**WHAT IS EXPECTED:**
Set down the material exactly as given, please, from its first line through the line that includes "Task: Click the Contract # input field".

**PROVIDED INFORMATION:**
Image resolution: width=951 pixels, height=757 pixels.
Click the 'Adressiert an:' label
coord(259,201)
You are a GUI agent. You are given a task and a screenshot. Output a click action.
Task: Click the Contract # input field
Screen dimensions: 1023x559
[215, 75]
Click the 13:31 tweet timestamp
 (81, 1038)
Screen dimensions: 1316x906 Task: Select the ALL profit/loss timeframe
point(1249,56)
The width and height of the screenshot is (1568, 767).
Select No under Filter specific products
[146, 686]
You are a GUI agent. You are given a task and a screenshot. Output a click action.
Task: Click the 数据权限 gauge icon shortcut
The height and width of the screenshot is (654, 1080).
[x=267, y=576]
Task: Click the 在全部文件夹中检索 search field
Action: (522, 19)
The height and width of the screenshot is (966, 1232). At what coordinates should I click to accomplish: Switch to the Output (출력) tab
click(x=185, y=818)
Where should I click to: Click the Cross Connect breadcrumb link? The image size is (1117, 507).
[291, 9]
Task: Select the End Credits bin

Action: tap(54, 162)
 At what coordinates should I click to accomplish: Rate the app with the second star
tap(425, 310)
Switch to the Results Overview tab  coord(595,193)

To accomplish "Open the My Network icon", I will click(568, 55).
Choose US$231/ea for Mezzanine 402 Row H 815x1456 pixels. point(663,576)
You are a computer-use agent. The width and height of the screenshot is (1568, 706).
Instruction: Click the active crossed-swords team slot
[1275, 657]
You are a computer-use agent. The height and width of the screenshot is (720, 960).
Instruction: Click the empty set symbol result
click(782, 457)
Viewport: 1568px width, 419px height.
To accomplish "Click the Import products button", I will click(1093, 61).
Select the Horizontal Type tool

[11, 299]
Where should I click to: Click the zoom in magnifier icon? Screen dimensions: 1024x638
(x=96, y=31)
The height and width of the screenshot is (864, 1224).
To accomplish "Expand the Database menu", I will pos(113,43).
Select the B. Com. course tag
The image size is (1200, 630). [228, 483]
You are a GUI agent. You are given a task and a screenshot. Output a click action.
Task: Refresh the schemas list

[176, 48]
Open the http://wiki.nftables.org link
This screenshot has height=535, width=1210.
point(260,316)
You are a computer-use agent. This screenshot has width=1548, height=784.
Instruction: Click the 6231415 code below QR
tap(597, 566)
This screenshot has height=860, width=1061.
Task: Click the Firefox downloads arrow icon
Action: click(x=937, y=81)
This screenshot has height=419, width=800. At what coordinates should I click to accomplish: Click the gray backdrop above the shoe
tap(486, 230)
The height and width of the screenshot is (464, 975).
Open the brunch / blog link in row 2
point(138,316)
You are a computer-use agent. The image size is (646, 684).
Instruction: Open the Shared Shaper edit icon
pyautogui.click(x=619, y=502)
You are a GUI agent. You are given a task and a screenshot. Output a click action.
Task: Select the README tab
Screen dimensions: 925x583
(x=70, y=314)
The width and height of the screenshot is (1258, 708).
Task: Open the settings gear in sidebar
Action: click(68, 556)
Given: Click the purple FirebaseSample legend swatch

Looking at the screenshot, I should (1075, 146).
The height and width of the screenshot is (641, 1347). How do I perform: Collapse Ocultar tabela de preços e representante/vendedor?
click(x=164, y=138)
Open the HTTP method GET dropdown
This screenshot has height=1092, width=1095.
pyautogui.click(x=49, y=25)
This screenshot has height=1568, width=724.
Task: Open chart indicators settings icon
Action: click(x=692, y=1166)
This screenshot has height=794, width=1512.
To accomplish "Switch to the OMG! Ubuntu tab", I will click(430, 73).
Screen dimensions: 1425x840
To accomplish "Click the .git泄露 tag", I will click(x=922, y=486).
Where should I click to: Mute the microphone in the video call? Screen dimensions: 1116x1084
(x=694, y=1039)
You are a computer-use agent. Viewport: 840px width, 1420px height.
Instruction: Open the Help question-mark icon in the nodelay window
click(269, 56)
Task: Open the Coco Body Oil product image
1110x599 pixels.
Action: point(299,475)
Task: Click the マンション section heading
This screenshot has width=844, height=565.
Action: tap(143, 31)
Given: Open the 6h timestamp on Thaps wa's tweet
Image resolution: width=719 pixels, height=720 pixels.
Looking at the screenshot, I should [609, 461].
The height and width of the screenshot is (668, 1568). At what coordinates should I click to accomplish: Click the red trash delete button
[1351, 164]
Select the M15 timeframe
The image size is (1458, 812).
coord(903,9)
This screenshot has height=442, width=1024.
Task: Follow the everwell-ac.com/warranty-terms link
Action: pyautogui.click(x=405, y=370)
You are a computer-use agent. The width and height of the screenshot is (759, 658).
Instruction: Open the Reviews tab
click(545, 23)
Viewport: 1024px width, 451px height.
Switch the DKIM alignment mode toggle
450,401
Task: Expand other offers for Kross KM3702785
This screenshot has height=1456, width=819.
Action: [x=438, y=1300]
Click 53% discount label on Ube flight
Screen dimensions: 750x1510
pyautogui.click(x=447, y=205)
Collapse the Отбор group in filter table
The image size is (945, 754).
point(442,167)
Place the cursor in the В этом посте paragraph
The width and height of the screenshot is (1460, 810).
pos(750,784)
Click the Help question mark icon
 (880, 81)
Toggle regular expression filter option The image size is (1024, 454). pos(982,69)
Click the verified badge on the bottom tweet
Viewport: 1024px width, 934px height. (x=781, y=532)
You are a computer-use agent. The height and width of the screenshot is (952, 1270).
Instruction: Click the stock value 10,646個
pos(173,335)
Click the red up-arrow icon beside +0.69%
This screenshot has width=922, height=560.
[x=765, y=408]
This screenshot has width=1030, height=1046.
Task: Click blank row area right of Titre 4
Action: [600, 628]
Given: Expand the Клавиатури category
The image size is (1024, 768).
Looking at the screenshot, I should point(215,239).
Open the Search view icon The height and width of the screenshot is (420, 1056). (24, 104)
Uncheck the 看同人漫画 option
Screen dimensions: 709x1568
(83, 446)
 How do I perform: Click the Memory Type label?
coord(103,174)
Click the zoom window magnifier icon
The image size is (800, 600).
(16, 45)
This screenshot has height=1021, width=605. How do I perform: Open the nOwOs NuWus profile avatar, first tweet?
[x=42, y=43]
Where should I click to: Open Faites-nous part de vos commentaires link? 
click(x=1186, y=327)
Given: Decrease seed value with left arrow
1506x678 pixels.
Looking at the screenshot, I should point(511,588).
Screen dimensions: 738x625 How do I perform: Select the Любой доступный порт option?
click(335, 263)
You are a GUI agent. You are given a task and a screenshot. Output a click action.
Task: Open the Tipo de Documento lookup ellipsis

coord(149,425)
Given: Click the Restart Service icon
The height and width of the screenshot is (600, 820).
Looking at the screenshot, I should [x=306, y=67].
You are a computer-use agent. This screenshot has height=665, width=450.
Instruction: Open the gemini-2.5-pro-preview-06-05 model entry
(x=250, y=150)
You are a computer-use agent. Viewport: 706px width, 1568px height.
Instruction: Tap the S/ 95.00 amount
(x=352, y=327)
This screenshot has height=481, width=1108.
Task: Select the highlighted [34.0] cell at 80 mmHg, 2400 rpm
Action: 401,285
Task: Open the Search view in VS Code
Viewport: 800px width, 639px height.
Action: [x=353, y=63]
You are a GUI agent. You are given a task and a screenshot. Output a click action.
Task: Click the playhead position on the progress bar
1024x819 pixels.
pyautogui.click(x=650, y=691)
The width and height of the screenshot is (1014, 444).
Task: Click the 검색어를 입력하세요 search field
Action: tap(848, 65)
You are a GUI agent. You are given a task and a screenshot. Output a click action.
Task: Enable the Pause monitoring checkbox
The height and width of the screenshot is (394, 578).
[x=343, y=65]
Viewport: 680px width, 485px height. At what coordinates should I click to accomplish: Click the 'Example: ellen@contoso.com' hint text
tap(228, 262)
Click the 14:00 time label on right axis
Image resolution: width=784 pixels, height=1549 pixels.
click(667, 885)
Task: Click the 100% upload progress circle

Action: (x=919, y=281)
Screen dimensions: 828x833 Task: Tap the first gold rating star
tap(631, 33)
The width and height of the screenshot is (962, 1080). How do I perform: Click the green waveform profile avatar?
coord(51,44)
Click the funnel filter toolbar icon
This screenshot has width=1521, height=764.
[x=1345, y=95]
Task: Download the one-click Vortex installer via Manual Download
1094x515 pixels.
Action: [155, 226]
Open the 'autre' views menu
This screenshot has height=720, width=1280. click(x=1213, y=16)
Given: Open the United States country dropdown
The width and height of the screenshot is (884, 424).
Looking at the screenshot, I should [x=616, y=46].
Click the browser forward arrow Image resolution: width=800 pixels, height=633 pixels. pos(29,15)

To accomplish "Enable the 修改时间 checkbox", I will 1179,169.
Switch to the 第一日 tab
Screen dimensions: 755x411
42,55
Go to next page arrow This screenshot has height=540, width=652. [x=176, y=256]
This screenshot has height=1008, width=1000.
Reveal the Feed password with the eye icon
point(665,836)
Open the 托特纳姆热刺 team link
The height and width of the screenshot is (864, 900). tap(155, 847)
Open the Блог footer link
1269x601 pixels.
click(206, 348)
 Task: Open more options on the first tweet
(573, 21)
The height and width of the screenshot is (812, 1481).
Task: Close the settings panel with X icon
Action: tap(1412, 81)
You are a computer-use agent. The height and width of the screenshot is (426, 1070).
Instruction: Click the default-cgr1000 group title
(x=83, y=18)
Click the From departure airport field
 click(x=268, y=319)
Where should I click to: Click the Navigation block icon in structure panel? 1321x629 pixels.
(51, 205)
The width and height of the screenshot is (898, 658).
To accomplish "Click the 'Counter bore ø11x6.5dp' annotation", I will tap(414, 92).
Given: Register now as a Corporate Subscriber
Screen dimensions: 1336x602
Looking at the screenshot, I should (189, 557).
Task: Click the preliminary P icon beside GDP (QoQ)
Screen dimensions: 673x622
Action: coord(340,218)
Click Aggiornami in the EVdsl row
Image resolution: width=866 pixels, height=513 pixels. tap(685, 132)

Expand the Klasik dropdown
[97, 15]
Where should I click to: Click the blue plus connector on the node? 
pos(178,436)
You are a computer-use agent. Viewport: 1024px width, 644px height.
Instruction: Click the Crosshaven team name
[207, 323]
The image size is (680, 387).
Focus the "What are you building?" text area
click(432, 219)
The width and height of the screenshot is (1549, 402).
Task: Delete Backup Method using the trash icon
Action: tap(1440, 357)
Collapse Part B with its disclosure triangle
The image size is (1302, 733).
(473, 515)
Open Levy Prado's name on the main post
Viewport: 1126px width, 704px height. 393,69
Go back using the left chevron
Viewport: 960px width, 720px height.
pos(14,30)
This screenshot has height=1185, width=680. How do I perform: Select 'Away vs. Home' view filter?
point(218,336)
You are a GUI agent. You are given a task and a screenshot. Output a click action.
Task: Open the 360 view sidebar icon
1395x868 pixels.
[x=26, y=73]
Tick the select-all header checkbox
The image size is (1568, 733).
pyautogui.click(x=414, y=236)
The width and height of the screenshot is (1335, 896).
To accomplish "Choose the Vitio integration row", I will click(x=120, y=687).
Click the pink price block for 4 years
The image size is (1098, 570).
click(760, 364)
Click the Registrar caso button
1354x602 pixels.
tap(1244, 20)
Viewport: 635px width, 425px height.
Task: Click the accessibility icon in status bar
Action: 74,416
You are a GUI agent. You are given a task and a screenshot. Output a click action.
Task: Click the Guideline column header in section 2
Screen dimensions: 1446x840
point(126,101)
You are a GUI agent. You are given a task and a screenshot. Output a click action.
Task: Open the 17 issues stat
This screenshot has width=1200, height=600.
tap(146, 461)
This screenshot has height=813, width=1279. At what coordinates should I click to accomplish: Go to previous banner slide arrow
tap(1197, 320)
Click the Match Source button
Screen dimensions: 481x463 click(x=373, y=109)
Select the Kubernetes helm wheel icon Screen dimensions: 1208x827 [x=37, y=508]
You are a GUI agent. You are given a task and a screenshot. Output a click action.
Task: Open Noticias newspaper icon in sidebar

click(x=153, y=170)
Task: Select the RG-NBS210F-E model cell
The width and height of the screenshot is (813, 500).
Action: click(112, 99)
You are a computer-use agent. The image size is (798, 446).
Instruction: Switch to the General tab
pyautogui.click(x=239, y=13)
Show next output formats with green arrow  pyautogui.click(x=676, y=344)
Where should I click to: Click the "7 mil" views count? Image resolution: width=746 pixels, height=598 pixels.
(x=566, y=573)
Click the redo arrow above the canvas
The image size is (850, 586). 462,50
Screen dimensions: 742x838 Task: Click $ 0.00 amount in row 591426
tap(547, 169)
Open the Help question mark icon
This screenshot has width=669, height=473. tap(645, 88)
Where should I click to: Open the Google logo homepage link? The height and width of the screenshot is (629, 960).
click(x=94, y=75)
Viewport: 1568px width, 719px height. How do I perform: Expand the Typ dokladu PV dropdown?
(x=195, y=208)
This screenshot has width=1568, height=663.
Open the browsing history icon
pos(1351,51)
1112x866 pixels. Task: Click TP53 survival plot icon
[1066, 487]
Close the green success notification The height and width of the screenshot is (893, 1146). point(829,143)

**ANSWER SPACE:**
Image resolution: width=951 pixels, height=757 pixels.
Click the 'Adressiert an:' label
coord(259,201)
You are a GUI agent. You are given a task and a screenshot. Output a click action.
Task: Click the Contract # input field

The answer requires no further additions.